Swept Sine (Log Sweep)

The logarithmic sine sweep, popularized by Angelo Farina in 2000, has become the gold standard for impulse response measurement. It works by exciting the system under test with a signal that starts at a low frequency (typically 20 Hz) and sweeps upward to a high frequency (20 kHz) over a configurable duration (2-20 seconds). The logarithmic rate means each octave receives equal sweep time. After capturing the system output, the impulse response is extracted by convolving with the inverse filter of the sweep signal. This inverse filter is computed in the frequency domain as the time-reversed sweep with amplitude compensation.

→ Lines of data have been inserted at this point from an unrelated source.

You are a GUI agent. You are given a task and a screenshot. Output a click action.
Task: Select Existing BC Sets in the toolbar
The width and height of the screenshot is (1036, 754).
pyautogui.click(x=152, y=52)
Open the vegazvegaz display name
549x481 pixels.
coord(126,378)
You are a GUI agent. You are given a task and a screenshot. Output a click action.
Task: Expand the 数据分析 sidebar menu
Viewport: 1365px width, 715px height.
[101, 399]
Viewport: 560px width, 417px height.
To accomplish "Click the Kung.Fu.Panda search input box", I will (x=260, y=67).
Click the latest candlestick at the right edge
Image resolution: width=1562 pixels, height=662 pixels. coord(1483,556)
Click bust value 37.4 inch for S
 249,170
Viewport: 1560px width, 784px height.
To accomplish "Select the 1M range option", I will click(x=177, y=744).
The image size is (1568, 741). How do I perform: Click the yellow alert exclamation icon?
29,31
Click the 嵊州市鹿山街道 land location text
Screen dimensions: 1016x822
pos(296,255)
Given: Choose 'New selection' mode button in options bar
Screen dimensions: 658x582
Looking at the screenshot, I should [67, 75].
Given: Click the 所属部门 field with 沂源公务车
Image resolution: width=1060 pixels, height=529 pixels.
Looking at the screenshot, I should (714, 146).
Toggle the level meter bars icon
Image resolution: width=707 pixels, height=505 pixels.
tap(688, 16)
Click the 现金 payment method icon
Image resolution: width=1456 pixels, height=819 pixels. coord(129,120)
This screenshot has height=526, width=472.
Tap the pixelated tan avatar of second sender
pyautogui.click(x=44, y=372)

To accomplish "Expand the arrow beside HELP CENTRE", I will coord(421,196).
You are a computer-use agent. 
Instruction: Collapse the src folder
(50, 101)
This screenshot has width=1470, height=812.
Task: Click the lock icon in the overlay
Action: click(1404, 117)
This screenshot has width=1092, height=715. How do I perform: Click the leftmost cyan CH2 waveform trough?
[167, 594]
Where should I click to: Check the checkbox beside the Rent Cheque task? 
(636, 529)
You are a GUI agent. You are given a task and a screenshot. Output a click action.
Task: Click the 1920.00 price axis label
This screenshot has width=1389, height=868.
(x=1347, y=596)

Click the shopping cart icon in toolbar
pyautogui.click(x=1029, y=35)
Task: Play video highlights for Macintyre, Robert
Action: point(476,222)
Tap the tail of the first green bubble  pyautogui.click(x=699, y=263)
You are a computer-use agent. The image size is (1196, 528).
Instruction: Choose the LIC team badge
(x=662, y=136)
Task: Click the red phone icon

The process is mathematically equivalent to matched filtering, which maximizes the SNR of the extracted IR. The key advantage of log sweeps over other excitation signals is harmonic distortion rejection. Because harmonic distortion products have higher frequencies than the fundamental, they appear at earlier times in the deconvolution result (before the main IR peak). This temporal separation allows clean extraction of the linear impulse response, uncontaminated by system nonlinearity. MLS sequences, by contrast, fold distortion into the measured IR. Sweep duration controls the trade-off between measurement time and SNR. Longer sweeps inject more total energy into the system, improving SNR by approximately 3 dB per doubling of sweep length. A 5-second sweep typically provides 30-40 dB of processing gain over a simple impulse, while a 20-second sweep can achieve 50+ dB. For RT60 measurements requiring high INR, longer sweeps are essential. Practical considerations: the sweep must be played at a level that exercises the system without clipping. The measurement environment must remain stationary during the sweep — any movement (doors, people) will contaminate the IR. Multiple sweeps can be averaged to further improve SNR. SonaVyx generates log sine sweeps using the Farina method and performs deconvolution via WASM for in-browser impulse response extraction.